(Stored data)
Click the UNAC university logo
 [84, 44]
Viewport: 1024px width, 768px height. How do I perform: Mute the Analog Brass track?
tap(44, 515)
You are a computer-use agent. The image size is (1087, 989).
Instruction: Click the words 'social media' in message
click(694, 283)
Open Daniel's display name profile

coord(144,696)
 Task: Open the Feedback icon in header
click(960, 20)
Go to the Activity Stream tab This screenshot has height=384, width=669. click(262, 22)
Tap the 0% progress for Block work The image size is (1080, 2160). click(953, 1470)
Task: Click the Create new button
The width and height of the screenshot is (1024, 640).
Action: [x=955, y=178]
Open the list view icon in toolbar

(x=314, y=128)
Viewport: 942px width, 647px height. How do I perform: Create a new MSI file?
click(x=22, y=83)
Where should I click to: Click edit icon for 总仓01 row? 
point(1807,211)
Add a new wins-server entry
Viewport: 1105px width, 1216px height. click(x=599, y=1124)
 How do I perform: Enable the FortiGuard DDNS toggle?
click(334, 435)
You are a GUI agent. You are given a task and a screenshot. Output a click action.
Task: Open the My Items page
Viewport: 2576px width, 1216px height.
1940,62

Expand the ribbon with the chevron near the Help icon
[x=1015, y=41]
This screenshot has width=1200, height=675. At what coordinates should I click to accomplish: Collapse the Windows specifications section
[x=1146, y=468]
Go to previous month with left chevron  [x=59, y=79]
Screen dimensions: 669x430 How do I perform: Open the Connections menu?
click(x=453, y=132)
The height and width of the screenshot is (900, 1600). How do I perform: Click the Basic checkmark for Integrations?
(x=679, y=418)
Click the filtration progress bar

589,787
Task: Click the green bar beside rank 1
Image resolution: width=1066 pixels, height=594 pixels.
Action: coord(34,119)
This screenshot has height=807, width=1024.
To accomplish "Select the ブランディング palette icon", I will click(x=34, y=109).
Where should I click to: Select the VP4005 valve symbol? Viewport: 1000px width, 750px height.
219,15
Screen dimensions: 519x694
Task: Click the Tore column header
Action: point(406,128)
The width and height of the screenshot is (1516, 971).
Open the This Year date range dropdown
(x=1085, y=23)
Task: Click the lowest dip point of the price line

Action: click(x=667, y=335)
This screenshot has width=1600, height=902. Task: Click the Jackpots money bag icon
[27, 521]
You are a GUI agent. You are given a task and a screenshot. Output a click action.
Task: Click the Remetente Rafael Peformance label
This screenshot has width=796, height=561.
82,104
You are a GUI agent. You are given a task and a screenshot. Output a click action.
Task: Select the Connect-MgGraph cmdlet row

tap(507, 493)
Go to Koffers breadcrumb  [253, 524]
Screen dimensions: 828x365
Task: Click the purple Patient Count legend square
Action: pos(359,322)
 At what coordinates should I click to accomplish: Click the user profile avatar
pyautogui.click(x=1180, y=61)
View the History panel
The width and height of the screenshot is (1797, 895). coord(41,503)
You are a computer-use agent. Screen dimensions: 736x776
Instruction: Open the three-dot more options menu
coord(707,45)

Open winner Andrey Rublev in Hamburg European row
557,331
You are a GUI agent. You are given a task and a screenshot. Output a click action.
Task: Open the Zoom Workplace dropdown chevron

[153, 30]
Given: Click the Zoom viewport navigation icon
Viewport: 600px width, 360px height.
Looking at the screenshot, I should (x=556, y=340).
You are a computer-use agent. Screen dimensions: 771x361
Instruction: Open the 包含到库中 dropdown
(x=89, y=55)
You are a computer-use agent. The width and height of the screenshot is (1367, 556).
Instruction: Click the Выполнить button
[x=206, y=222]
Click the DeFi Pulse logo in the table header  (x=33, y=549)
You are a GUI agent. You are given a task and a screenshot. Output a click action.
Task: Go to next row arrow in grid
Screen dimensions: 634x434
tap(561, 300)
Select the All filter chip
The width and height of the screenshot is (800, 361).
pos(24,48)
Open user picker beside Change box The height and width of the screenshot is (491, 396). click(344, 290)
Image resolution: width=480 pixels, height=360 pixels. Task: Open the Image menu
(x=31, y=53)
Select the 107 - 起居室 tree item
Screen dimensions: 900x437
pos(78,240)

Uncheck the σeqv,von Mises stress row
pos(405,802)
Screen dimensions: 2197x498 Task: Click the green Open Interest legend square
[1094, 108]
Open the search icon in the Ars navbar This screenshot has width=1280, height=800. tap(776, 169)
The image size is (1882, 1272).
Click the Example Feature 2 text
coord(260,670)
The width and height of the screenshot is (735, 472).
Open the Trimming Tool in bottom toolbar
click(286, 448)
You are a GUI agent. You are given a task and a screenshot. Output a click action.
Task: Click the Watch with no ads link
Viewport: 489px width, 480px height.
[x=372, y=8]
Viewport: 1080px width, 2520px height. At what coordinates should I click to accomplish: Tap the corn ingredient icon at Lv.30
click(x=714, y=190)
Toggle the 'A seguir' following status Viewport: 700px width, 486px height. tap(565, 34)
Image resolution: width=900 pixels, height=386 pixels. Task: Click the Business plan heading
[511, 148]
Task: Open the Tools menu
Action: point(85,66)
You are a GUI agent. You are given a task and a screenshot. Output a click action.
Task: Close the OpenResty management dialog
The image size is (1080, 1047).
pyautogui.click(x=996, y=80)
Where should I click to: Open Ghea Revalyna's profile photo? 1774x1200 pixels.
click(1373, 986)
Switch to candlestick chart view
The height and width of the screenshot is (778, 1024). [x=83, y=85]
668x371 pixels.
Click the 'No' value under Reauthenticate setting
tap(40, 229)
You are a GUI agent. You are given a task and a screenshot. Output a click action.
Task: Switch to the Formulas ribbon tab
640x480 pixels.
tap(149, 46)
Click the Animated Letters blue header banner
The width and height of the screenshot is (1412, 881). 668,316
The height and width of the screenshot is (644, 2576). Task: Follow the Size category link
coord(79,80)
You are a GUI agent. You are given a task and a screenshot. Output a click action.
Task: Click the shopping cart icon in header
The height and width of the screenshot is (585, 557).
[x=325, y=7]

— Exercise objective —
The required answer is the run of lines above, starting at the line with "This screenshot has width=796, height=561." and ending at the line with "Task: Go to next row arrow in grid", reproduced exactly with both ends.

— Answer —
This screenshot has width=796, height=561.
82,104
You are a GUI agent. You are given a task and a screenshot. Output a click action.
Task: Select the Connect-MgGraph cmdlet row

tap(507, 493)
Go to Koffers breadcrumb  [253, 524]
Screen dimensions: 828x365
Task: Click the purple Patient Count legend square
Action: pos(359,322)
 At what coordinates should I click to accomplish: Click the user profile avatar
pyautogui.click(x=1180, y=61)
View the History panel
The width and height of the screenshot is (1797, 895). coord(41,503)
You are a computer-use agent. Screen dimensions: 736x776
Instruction: Open the three-dot more options menu
coord(707,45)

Open winner Andrey Rublev in Hamburg European row
557,331
You are a GUI agent. You are given a task and a screenshot. Output a click action.
Task: Open the Zoom Workplace dropdown chevron

[153, 30]
Given: Click the Zoom viewport navigation icon
Viewport: 600px width, 360px height.
Looking at the screenshot, I should (x=556, y=340).
You are a computer-use agent. Screen dimensions: 771x361
Instruction: Open the 包含到库中 dropdown
(x=89, y=55)
You are a computer-use agent. The width and height of the screenshot is (1367, 556).
Instruction: Click the Выполнить button
[x=206, y=222]
Click the DeFi Pulse logo in the table header  (x=33, y=549)
You are a GUI agent. You are given a task and a screenshot. Output a click action.
Task: Go to next row arrow in grid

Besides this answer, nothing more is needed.